ITEMS
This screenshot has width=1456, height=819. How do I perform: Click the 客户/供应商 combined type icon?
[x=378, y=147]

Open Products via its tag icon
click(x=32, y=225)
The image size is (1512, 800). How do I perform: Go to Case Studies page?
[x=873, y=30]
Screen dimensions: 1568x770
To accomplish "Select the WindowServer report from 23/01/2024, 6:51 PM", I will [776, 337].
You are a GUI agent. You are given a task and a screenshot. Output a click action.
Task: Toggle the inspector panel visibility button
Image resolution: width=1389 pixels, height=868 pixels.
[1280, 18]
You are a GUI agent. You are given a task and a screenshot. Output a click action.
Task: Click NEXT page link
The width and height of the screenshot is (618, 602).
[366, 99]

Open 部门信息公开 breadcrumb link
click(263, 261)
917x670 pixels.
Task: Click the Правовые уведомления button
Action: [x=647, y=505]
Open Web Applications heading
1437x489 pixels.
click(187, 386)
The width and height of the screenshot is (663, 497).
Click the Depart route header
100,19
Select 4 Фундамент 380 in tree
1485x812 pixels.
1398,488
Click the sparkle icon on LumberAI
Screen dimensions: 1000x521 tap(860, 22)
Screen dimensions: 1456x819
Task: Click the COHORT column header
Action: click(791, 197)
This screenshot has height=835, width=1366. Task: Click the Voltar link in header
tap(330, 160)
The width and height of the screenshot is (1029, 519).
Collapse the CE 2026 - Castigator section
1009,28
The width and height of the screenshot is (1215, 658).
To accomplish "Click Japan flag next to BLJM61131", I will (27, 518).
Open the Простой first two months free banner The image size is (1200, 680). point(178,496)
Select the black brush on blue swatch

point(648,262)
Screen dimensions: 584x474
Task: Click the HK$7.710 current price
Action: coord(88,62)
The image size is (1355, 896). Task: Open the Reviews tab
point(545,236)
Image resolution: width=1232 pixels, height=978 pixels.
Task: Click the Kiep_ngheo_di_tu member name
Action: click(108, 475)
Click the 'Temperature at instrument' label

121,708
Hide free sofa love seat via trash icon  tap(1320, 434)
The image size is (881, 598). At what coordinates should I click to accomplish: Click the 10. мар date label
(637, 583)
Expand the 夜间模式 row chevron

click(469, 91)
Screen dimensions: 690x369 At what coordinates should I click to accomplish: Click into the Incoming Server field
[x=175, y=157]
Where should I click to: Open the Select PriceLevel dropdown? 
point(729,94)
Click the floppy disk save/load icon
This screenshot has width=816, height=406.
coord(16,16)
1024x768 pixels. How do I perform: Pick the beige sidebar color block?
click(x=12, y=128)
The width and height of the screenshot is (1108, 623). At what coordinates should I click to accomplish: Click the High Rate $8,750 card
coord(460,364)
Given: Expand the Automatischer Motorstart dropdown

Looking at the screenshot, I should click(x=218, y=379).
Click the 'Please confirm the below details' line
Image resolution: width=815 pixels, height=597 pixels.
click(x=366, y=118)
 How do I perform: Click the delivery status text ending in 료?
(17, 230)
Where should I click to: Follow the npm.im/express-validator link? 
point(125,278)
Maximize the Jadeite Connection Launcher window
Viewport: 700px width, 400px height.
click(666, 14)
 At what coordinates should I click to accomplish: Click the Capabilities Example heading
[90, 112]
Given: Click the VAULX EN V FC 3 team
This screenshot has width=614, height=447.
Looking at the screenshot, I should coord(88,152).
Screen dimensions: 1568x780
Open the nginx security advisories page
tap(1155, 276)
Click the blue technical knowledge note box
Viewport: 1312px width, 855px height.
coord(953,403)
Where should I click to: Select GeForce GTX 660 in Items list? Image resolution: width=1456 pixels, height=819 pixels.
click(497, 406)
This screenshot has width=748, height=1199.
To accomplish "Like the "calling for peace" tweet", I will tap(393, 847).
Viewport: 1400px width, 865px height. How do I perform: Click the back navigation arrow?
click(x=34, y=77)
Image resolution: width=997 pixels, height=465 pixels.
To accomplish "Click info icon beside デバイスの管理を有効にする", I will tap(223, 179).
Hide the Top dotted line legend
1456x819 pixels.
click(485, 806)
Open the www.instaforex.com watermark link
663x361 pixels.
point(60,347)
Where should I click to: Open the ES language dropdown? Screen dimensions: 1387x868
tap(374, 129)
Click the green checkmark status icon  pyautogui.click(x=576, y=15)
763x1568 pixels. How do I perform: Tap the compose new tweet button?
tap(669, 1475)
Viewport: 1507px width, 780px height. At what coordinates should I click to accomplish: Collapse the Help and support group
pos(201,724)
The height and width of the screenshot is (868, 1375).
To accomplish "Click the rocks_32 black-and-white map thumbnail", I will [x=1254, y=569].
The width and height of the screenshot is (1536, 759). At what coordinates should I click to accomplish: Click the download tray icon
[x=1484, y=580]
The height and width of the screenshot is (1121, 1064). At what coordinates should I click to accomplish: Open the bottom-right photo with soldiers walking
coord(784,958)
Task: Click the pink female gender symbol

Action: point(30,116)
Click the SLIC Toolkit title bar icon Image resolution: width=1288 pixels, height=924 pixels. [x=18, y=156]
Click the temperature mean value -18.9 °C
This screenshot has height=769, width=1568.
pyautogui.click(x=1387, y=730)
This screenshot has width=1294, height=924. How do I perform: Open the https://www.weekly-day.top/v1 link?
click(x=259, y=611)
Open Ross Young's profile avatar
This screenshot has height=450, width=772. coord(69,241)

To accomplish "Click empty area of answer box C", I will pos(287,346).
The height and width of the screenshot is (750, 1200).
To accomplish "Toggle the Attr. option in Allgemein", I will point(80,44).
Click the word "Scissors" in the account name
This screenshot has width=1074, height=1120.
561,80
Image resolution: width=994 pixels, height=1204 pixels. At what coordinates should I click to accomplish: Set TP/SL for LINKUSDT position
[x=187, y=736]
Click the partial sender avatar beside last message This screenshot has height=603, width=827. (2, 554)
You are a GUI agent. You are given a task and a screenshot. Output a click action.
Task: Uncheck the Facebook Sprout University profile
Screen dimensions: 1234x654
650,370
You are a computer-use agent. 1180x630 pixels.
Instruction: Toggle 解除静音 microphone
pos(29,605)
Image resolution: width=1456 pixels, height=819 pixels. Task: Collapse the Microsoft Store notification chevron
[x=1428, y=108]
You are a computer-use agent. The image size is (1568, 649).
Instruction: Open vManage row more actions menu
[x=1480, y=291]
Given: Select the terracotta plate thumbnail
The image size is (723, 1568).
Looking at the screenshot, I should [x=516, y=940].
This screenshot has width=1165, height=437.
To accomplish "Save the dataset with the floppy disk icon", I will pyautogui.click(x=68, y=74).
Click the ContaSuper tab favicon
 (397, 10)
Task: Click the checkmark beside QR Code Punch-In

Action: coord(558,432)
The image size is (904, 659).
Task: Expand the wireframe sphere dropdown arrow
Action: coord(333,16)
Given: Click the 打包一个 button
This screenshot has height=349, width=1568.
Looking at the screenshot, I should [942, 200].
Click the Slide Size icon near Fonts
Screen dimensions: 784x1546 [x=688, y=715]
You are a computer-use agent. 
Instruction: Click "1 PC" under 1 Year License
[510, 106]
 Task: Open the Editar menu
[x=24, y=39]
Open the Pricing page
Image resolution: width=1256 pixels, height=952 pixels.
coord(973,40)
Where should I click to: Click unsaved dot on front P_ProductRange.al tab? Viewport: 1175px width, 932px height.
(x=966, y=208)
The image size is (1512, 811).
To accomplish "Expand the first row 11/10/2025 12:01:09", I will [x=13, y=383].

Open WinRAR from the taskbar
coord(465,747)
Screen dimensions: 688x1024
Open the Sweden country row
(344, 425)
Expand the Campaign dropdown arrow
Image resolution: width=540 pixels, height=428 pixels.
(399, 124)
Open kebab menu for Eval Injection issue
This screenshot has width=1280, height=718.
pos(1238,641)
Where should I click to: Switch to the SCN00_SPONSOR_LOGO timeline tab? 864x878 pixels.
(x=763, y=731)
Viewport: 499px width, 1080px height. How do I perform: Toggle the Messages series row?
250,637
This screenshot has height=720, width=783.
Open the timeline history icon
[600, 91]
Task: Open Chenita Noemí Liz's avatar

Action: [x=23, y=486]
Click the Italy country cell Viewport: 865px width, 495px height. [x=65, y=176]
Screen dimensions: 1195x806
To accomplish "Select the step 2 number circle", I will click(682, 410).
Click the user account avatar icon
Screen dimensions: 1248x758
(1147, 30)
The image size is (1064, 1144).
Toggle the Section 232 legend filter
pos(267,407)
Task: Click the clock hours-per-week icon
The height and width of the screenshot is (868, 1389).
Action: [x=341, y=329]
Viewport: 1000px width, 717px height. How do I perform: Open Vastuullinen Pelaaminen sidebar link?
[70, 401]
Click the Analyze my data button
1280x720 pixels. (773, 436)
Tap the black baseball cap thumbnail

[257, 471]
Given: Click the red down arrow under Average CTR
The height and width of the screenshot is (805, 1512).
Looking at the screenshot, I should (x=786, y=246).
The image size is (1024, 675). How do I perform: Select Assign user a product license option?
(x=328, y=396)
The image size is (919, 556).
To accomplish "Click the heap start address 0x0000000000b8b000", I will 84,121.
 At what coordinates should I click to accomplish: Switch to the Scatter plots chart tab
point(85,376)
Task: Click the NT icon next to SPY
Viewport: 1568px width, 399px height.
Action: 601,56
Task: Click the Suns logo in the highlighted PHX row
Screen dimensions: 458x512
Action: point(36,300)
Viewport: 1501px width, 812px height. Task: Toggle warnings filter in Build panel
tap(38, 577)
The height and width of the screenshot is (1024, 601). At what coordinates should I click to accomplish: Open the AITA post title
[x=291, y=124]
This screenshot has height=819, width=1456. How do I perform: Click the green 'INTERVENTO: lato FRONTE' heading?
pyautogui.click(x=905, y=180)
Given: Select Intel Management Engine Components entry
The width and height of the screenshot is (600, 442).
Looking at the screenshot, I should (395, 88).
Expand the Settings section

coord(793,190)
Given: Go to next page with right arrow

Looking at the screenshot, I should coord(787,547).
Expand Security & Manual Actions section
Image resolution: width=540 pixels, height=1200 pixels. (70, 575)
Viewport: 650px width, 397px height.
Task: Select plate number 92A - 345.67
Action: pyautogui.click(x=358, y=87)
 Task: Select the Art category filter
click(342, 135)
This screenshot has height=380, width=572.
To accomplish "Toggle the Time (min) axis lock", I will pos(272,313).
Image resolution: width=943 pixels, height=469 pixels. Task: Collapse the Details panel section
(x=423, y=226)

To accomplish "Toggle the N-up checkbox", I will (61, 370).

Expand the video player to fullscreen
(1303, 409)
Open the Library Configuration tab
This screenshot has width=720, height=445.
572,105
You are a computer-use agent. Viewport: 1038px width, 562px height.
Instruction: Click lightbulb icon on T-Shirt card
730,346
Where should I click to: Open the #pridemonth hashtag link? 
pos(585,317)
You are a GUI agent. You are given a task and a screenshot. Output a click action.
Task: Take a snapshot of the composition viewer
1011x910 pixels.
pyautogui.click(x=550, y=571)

WHAT TO DO
State the number of lines in the material above that contain the string "with", treating uppercase and lowercase as distinct. Give the number alone.

WRITTEN REPLY
3